_What you need to do_
The word "table" appears in some lines of the entries. Say how many, and give nothing but the number.

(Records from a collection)
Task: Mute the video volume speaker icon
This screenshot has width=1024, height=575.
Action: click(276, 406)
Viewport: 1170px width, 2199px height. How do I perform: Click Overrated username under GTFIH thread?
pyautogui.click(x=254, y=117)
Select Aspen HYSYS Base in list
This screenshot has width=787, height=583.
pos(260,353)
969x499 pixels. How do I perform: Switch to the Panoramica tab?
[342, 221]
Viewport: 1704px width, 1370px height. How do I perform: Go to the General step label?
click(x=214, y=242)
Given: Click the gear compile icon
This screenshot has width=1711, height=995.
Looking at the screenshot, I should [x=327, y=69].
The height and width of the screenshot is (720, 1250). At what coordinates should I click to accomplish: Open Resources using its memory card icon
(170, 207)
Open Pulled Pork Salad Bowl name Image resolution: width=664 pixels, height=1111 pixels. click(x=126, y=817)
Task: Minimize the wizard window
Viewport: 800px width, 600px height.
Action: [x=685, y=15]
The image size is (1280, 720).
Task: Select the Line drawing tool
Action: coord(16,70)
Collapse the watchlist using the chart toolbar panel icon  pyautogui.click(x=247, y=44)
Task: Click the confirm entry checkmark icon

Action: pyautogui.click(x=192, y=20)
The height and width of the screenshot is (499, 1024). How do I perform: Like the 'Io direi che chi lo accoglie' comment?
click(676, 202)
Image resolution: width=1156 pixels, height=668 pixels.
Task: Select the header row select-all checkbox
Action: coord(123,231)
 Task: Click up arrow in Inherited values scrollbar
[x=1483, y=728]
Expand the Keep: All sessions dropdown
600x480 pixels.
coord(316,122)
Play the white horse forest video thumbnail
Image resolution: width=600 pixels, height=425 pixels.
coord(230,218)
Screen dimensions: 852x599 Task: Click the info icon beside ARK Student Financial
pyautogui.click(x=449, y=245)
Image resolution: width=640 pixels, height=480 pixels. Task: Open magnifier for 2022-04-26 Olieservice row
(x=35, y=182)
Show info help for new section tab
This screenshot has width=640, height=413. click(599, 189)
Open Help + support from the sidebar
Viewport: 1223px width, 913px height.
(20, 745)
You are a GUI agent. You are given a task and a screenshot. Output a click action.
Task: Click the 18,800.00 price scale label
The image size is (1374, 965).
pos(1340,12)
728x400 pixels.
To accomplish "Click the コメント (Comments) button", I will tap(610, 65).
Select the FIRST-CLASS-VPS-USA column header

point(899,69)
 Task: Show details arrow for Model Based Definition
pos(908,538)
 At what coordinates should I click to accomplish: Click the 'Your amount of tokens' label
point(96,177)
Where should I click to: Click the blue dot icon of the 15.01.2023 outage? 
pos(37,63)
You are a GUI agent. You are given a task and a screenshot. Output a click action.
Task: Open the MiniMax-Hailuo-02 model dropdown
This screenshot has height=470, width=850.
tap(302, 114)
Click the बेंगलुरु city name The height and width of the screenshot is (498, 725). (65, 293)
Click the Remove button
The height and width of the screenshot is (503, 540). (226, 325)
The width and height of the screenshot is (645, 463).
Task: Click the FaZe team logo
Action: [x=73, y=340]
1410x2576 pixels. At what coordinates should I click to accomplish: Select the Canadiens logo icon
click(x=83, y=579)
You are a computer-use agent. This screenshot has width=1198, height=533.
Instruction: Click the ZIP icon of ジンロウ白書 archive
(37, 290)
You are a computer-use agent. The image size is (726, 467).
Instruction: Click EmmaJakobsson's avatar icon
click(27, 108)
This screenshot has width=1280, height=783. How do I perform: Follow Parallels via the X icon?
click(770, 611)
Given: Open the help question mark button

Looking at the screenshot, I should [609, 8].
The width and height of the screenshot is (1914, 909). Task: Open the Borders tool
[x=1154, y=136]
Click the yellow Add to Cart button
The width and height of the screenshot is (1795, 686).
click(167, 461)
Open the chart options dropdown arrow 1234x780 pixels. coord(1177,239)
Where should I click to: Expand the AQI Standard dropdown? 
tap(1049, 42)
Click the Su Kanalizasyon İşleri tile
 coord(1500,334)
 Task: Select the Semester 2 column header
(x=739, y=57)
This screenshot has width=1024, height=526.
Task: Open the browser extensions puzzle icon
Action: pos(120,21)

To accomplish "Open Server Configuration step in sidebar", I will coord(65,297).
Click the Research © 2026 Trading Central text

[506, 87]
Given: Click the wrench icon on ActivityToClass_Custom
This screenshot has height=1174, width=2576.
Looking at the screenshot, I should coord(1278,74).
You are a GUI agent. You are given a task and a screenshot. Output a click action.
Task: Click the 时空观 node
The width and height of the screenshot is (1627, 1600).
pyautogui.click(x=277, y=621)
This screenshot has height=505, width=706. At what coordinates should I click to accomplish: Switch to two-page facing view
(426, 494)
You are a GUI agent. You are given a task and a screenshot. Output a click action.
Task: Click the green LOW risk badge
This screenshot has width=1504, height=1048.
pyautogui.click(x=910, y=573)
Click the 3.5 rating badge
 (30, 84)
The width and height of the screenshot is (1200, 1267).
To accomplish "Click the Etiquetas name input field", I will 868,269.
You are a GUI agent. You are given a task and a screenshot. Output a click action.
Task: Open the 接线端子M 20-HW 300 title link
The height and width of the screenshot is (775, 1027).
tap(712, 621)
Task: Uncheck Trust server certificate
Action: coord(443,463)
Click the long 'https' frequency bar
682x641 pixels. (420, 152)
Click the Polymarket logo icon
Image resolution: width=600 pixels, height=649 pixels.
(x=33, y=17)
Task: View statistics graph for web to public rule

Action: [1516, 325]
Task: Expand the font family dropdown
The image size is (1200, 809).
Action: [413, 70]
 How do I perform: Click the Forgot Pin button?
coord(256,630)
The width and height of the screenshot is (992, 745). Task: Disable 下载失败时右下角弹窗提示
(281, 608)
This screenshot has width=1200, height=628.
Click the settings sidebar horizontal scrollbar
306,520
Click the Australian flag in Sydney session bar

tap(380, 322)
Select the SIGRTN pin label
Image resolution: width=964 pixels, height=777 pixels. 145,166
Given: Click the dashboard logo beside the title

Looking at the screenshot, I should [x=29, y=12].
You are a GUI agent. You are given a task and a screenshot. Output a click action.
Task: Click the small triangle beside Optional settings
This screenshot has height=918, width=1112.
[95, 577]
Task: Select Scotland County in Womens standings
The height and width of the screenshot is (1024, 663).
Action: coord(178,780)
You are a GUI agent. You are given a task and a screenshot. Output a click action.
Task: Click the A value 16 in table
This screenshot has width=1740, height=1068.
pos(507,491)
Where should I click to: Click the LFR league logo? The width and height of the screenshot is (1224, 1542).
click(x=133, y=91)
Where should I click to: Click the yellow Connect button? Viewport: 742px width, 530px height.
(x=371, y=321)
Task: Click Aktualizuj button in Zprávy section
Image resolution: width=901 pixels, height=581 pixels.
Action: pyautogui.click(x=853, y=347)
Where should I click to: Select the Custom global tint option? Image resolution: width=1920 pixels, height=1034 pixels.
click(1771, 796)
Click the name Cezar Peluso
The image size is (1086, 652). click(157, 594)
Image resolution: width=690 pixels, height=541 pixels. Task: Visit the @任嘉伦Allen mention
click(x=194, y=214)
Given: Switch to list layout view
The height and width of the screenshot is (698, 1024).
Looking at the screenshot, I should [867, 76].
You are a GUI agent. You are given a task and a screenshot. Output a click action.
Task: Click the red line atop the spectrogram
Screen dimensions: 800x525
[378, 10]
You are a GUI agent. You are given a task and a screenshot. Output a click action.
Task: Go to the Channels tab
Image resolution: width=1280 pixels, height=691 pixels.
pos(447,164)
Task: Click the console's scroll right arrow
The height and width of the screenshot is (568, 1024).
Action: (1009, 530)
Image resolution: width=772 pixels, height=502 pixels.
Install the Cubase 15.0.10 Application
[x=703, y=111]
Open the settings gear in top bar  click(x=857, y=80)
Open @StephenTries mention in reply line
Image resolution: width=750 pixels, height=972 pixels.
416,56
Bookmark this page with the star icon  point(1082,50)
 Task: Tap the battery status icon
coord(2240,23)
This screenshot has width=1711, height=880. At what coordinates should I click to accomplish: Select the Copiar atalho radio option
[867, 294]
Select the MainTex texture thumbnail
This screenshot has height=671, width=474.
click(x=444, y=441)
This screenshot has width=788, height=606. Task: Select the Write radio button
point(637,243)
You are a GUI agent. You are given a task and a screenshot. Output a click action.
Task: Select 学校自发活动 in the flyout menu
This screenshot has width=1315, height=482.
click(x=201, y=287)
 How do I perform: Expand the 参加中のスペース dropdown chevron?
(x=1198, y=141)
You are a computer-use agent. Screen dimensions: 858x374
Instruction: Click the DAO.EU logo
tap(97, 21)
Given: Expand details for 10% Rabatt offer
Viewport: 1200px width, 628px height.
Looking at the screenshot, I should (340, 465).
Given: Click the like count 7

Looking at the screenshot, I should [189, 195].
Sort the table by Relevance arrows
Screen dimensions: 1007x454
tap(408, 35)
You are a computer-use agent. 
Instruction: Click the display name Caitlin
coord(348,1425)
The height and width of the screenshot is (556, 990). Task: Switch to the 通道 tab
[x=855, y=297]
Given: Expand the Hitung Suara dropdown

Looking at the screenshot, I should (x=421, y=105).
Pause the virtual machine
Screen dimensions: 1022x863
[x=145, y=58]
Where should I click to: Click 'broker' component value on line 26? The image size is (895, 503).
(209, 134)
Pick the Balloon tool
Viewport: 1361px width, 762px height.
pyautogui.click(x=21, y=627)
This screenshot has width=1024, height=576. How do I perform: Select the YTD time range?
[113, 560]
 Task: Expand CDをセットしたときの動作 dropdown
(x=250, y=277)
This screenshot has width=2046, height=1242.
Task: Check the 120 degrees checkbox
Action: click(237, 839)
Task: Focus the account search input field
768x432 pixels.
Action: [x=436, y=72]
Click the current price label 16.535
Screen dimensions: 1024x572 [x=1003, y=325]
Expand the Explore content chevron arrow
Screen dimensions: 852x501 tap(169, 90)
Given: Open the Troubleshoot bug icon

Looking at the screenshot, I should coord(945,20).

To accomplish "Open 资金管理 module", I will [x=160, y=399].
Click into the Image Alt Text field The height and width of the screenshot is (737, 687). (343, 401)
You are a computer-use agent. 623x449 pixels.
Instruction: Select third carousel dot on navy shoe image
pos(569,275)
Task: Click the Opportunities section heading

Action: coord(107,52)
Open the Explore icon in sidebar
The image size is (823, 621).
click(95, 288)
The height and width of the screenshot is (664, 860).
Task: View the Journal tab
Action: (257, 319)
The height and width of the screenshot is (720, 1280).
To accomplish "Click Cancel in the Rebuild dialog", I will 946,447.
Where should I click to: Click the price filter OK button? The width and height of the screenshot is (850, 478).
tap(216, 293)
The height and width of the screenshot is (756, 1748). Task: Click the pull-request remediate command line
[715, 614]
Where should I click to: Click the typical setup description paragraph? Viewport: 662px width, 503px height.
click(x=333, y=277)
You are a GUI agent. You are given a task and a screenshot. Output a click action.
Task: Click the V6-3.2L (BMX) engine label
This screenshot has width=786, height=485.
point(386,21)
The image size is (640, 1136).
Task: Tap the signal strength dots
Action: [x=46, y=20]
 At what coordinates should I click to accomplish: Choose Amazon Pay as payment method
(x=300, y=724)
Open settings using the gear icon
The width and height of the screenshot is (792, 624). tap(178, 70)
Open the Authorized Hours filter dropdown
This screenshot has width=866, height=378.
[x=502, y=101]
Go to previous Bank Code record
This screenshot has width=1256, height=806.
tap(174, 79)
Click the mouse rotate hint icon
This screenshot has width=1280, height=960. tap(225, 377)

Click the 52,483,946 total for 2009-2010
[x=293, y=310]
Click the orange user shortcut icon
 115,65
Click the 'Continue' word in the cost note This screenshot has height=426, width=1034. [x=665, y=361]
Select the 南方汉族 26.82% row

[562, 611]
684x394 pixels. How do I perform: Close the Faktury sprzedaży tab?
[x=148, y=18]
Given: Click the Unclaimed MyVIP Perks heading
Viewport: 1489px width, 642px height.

_Solved problem_
2